*** DOCUMENT EXTRACT Section Begins ***
Exponential Existential Horror Show
The Loud Family “Sodium Laureth Sulfate”
“Sodium Laureth Sulfate” puts you off balance from the start, blasting you with noise and clips of studio chatter, opening Interbabe Concern in a way that pushes the listener to consider that there’s something wrong with their CD. Once the song shifts into a more normal but still off-kilter pop structure it’s a different sort of fractured, with Scott Miller singing from two perspectives, one of which is rudely interrupting the other:
So you’ve got a new girl, better tell us all
about her
well, we met—
No, we were thinking of lascivious detail
I love this as the start of a song, immediately cutting through the bullshit to nudge the song into something less mundane. Of course, instead of getting something sexy, the other guy gives us something…more descriptive:
she’s a little like
tendon-slash dimension crash entropica
cryogen magenta kevlar ebola
As the song goes along we never get a clear picture of this woman, but we do get the gist of the situation – she’s stringing him along, she’s distant, she’s emotionally brutal, she’s fascinating. The other guy is concerned, but this dude is too far gone – “and the zero times she calls me back refine my soul.” He’s beyond rationalizing her behavior, she’s giving him exactly what he craves: high drama and casual cruelty! As a wise woman would write many years later: “Boys only want love if it’s torture.”
*** DOCUMENT EXTRACT Section Ends ***
*** DATA UNDER STUDY Section Begins ***
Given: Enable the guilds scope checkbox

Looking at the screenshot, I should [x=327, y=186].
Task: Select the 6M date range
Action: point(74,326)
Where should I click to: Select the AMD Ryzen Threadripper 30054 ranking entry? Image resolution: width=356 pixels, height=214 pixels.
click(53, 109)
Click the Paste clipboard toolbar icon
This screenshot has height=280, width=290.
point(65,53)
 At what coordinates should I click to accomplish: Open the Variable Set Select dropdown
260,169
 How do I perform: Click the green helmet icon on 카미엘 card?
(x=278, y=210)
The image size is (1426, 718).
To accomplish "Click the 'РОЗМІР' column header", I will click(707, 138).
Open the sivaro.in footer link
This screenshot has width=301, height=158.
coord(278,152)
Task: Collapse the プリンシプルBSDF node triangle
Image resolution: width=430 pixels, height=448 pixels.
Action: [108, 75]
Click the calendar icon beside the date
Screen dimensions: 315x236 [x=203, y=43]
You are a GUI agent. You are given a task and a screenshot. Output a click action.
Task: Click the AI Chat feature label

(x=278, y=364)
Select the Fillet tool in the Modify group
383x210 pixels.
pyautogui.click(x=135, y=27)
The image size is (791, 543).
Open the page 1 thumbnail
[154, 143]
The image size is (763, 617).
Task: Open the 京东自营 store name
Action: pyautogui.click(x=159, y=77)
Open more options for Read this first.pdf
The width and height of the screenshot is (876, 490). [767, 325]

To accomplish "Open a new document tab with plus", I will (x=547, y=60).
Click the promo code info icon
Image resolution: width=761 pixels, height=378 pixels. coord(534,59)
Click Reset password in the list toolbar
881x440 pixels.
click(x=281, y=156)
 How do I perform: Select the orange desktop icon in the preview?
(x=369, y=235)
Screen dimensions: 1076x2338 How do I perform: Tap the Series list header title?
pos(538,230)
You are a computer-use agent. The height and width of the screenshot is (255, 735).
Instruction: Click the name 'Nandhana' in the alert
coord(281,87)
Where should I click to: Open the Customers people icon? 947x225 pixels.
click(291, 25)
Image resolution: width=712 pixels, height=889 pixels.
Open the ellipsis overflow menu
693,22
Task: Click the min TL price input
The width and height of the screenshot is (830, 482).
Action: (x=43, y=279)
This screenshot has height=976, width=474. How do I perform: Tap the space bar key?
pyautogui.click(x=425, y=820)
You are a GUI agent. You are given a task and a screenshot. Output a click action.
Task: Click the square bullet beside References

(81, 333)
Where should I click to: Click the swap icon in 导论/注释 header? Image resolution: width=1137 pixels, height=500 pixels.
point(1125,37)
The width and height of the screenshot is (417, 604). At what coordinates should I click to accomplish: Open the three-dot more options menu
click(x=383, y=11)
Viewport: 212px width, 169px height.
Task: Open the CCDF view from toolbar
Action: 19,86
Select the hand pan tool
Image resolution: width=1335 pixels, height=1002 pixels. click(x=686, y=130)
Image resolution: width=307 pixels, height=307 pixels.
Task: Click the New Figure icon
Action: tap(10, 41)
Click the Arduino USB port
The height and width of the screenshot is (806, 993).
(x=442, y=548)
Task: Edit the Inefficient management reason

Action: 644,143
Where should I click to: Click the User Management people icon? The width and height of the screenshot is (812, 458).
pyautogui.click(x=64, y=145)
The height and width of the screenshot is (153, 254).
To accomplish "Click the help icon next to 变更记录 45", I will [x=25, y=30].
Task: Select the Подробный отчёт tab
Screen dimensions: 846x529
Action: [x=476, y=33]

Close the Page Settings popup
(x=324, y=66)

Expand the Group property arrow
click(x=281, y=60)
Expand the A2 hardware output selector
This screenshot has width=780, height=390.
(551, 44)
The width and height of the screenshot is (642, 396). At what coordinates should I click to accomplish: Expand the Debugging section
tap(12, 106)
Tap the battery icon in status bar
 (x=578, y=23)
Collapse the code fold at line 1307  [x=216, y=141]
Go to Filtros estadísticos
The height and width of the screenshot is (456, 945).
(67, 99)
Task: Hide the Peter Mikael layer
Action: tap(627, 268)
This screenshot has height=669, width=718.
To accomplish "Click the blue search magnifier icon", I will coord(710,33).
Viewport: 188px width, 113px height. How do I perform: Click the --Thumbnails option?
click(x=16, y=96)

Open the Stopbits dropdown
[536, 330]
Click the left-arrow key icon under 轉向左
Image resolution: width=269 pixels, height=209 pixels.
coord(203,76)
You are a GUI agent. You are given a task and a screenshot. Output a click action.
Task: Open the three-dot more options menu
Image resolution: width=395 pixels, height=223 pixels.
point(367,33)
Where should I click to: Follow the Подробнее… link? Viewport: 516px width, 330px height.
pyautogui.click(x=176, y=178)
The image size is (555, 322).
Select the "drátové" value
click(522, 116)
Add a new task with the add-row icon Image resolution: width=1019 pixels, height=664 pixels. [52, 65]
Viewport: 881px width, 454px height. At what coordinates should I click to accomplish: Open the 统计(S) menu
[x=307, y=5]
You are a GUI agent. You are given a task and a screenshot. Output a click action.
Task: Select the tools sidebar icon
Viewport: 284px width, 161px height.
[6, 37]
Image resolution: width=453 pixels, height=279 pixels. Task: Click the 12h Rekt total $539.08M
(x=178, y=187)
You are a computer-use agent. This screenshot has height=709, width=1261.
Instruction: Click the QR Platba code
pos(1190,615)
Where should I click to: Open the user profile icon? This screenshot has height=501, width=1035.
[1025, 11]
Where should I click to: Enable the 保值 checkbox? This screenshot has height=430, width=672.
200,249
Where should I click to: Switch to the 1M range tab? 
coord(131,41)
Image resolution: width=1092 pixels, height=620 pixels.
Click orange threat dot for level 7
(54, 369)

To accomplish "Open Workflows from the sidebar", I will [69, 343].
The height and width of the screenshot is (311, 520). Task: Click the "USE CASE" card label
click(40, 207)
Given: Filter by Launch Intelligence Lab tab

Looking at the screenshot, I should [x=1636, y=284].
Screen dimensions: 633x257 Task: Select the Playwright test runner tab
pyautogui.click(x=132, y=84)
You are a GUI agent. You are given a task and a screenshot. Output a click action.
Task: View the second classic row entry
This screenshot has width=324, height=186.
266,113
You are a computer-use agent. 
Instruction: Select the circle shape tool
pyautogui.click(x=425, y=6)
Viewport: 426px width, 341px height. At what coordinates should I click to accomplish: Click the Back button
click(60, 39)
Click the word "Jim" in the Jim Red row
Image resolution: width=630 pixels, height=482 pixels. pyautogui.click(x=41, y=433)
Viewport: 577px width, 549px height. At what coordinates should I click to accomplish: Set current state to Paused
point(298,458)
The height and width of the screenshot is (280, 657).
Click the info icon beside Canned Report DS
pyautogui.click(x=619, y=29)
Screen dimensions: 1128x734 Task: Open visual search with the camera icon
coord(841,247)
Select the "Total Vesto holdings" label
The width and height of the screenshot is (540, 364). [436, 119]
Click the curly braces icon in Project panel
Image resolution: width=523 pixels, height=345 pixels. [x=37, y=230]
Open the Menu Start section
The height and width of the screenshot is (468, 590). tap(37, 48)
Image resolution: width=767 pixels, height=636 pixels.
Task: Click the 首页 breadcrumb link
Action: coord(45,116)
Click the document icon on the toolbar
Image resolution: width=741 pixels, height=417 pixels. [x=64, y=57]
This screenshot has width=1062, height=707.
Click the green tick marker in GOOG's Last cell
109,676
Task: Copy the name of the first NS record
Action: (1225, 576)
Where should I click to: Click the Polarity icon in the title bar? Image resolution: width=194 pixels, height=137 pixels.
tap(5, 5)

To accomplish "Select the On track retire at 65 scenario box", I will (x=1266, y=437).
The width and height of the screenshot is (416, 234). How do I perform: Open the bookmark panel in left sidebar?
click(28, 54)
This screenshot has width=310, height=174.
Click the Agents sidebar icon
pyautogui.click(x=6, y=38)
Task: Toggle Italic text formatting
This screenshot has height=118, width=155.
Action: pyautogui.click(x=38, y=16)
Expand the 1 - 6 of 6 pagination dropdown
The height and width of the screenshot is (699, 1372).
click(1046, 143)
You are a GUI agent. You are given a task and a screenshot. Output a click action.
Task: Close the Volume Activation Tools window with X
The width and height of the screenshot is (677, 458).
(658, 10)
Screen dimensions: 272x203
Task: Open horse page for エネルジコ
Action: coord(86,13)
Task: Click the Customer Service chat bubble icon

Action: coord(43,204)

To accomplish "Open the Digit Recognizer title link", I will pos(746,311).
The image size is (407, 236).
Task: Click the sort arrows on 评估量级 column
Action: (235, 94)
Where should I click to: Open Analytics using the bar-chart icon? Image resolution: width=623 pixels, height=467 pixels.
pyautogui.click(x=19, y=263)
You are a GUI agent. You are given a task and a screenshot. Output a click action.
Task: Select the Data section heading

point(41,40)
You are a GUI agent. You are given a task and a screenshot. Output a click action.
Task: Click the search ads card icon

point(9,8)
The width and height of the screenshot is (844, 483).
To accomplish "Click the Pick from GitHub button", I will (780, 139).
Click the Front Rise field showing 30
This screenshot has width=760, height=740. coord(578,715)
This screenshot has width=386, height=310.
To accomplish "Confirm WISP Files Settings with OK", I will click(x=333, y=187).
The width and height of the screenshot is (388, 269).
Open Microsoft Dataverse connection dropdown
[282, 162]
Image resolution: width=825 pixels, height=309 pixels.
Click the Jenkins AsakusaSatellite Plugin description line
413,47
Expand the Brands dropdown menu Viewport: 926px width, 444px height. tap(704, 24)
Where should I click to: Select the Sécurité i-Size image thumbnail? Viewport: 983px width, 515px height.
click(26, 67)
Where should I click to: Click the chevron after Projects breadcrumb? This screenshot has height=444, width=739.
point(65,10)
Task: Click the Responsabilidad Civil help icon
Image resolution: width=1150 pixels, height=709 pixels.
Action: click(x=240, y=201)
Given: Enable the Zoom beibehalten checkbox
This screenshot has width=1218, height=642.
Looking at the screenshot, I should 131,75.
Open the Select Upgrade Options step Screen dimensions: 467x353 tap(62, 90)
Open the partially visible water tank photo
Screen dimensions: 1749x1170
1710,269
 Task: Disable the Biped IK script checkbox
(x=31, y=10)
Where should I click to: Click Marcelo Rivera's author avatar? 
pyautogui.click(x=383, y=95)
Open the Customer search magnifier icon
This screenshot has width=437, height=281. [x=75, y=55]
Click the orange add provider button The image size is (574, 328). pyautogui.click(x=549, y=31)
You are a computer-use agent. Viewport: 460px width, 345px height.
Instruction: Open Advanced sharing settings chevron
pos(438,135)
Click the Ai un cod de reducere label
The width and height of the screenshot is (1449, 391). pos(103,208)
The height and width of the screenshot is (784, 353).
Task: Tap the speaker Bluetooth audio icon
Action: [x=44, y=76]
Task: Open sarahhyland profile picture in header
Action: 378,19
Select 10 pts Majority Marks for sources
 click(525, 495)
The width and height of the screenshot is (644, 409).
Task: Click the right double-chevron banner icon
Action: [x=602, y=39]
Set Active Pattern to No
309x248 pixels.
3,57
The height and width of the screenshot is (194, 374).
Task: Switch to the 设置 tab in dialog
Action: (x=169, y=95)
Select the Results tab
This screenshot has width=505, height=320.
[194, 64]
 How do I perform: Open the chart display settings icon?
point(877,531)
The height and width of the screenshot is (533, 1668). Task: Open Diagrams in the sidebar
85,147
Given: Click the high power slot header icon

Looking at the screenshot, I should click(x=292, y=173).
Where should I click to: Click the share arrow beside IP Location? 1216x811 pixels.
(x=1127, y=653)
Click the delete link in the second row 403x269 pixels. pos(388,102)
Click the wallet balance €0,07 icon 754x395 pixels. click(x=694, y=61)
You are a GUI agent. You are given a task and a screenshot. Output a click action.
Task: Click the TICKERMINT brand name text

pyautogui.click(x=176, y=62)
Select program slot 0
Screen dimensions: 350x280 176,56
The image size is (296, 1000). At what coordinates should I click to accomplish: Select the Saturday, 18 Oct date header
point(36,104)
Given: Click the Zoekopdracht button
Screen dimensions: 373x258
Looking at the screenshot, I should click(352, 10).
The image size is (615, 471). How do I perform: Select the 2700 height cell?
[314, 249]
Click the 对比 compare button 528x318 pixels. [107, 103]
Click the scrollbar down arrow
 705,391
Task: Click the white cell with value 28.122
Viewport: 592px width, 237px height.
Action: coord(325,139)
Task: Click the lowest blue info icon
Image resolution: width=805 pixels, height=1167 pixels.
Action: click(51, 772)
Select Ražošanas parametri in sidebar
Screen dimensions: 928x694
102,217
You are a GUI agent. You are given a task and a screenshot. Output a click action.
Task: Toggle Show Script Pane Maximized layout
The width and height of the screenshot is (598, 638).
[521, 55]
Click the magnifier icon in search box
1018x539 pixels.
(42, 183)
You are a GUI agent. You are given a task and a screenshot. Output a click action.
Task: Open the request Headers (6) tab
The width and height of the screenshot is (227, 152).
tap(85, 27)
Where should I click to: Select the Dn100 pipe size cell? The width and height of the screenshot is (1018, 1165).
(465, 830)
*** DATA UNDER STUDY Section Ends ***
TASK TO COMPLETE:
According to the review of "Sodium Laureth Sulfate," which album does the song open? The listing is separate material with no connection to the review.

RESULT FOR THIS TASK:
Interbabe Concern